[Listed records — start]
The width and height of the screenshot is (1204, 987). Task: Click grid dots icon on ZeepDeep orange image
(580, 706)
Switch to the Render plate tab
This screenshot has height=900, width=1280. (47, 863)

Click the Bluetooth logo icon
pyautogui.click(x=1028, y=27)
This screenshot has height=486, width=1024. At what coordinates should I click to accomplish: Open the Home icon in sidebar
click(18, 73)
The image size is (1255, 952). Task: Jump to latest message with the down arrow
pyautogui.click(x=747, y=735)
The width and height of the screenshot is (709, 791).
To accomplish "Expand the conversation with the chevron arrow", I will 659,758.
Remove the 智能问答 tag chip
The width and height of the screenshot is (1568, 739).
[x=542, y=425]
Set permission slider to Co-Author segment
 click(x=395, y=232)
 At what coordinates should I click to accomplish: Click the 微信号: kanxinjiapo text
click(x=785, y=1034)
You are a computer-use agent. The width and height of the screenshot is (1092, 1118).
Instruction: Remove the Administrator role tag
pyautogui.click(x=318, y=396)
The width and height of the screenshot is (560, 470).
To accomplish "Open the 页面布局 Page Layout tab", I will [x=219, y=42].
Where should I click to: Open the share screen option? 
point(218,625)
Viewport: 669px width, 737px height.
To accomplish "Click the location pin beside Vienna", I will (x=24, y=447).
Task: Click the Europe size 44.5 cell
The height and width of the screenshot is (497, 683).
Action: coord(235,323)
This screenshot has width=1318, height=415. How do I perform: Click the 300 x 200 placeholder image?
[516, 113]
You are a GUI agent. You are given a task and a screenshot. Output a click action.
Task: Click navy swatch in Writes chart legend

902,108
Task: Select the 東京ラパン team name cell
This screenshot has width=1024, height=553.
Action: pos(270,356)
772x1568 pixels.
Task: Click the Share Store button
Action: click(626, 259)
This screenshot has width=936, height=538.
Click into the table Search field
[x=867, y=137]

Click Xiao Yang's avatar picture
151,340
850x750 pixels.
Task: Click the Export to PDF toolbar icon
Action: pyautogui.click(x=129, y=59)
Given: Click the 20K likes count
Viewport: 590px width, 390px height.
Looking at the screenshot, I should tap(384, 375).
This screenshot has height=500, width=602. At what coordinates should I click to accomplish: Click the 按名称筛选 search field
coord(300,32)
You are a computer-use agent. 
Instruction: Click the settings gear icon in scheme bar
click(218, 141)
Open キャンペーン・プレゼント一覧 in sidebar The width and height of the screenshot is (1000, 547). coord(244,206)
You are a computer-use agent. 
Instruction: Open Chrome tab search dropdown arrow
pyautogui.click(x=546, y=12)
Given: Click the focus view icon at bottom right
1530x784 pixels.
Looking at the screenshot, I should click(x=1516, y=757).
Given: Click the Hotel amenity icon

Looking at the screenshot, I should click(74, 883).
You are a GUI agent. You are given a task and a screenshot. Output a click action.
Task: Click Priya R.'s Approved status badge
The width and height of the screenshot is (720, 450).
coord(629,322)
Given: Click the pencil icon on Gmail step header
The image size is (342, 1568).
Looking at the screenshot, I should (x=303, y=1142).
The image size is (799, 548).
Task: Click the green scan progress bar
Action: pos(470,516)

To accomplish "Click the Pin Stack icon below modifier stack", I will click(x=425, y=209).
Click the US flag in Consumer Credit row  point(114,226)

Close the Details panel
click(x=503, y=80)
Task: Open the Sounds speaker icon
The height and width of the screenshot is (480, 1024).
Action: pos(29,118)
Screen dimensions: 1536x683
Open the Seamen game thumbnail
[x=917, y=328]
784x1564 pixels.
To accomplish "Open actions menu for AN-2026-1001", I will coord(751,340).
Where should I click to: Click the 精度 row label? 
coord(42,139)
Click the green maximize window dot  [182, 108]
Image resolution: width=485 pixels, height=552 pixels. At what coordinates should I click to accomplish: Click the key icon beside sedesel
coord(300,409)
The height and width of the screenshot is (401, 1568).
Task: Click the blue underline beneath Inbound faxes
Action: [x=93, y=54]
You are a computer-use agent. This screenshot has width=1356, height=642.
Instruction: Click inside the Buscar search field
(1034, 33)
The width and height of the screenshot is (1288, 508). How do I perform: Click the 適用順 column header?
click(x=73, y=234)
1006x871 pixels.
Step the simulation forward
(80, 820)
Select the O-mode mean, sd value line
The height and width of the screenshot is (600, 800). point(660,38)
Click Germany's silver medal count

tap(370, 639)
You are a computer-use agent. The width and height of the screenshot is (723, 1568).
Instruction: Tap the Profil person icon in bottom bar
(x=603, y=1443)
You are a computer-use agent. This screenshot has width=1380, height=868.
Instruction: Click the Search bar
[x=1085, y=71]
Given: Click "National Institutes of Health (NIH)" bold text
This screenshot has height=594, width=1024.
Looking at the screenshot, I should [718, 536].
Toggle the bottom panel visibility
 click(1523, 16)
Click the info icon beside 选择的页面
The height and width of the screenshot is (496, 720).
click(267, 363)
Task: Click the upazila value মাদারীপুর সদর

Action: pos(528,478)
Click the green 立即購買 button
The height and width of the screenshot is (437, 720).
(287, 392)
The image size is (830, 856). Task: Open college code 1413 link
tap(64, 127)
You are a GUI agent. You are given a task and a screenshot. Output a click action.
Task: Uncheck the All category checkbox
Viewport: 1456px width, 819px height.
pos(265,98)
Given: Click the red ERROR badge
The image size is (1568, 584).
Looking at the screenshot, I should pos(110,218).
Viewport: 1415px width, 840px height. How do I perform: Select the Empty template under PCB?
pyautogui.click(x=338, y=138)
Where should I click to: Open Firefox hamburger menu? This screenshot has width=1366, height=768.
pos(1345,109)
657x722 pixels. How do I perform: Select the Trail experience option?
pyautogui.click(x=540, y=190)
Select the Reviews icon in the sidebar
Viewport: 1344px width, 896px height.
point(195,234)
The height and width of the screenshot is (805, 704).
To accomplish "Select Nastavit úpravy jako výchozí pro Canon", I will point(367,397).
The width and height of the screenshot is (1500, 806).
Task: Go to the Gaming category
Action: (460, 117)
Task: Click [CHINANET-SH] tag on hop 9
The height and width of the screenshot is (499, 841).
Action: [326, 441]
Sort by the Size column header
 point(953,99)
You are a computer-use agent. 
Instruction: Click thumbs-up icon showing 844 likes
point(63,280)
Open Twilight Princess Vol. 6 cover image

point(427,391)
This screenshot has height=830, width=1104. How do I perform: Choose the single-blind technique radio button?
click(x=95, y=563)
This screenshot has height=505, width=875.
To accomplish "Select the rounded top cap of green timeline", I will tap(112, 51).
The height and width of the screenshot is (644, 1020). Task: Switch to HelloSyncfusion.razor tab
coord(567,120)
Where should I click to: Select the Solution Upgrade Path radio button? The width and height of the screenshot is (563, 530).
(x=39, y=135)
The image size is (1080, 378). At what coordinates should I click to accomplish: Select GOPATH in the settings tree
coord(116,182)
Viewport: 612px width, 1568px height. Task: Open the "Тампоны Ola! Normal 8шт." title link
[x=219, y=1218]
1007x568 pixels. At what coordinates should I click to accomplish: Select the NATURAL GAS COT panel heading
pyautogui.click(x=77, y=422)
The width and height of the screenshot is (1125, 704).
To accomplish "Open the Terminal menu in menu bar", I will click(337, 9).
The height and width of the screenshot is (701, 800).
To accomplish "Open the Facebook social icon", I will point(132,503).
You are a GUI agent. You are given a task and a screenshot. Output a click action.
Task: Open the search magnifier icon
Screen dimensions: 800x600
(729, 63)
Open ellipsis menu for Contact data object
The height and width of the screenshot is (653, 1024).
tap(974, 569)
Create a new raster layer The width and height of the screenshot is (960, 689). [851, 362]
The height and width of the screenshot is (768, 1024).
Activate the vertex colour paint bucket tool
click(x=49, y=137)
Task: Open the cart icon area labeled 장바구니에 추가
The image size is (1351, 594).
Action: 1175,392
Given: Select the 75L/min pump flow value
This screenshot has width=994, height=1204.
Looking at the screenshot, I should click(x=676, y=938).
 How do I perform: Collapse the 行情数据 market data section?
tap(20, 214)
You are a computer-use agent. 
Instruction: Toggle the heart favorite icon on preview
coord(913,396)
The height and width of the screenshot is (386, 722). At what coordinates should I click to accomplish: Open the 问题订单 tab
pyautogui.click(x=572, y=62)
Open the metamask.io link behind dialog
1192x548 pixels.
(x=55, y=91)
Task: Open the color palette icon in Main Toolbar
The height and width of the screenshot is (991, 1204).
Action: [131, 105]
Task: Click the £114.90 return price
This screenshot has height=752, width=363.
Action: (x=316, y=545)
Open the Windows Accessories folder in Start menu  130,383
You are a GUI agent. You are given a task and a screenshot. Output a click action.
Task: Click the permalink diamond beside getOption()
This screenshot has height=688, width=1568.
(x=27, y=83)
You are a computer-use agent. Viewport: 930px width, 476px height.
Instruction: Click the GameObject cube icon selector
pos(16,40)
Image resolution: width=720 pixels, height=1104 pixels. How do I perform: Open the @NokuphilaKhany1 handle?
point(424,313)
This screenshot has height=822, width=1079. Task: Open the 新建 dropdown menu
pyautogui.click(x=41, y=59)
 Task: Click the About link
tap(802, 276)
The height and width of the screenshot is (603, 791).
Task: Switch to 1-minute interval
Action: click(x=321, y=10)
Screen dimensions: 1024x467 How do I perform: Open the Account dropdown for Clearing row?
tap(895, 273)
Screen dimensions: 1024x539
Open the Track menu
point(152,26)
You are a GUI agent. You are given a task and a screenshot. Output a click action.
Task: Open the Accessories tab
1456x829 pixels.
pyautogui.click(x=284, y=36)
[Listed records — finish]
**Work instructions:**
Reproduce, exactly as they stand in the data above, the lines from the one that holds "Open the metamask.io link behind dialog" to the one that holds "You are a computer-use agent. Viewport: 930px", inclusive.

**Exercise output:**
Open the metamask.io link behind dialog
1192x548 pixels.
(x=55, y=91)
Task: Open the color palette icon in Main Toolbar
The height and width of the screenshot is (991, 1204).
Action: [131, 105]
Task: Click the £114.90 return price
This screenshot has height=752, width=363.
Action: (x=316, y=545)
Open the Windows Accessories folder in Start menu  130,383
You are a GUI agent. You are given a task and a screenshot. Output a click action.
Task: Click the permalink diamond beside getOption()
This screenshot has height=688, width=1568.
(x=27, y=83)
You are a computer-use agent. Viewport: 930px width, 476px height.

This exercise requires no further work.